**Extracted material**.
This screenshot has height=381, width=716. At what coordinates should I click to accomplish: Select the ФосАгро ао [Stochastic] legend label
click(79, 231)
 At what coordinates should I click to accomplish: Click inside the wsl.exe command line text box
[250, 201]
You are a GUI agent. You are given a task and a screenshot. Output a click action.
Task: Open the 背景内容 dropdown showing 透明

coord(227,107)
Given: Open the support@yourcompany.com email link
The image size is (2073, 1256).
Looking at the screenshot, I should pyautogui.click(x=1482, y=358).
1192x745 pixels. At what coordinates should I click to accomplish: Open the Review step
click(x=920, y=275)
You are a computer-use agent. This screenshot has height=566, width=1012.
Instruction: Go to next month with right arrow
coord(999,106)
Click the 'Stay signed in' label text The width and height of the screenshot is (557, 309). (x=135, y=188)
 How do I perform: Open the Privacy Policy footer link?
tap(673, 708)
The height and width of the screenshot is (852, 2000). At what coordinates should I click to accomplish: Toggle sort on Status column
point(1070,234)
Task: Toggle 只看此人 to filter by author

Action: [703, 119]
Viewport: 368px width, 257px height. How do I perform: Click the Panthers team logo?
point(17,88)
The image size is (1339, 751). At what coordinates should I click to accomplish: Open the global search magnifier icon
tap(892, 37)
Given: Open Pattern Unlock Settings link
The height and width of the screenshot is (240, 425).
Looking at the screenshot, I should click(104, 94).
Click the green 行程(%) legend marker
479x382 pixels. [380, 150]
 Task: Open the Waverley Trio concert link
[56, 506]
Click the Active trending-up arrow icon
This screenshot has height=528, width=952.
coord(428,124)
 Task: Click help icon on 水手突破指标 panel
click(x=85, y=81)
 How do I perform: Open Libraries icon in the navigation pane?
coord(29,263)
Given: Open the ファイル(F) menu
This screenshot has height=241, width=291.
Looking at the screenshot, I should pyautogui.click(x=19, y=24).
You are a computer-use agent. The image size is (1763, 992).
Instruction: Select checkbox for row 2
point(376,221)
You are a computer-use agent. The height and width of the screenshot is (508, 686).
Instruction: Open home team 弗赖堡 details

**The task**. Can you swap "link" for "URL" in the lines that begin at the one containing "Given: Open the support@yourcompany.com" and stop after the one containing "tap(673, 708)", leaving everything else unchanged and giving back only those lines?

**Problem solution**.
Given: Open the support@yourcompany.com email URL
The image size is (2073, 1256).
Looking at the screenshot, I should pyautogui.click(x=1482, y=358).
1192x745 pixels. At what coordinates should I click to accomplish: Open the Review step
click(x=920, y=275)
You are a computer-use agent. This screenshot has height=566, width=1012.
Instruction: Go to next month with right arrow
coord(999,106)
Click the 'Stay signed in' label text The width and height of the screenshot is (557, 309). (x=135, y=188)
 How do I perform: Open the Privacy Policy footer URL?
tap(673, 708)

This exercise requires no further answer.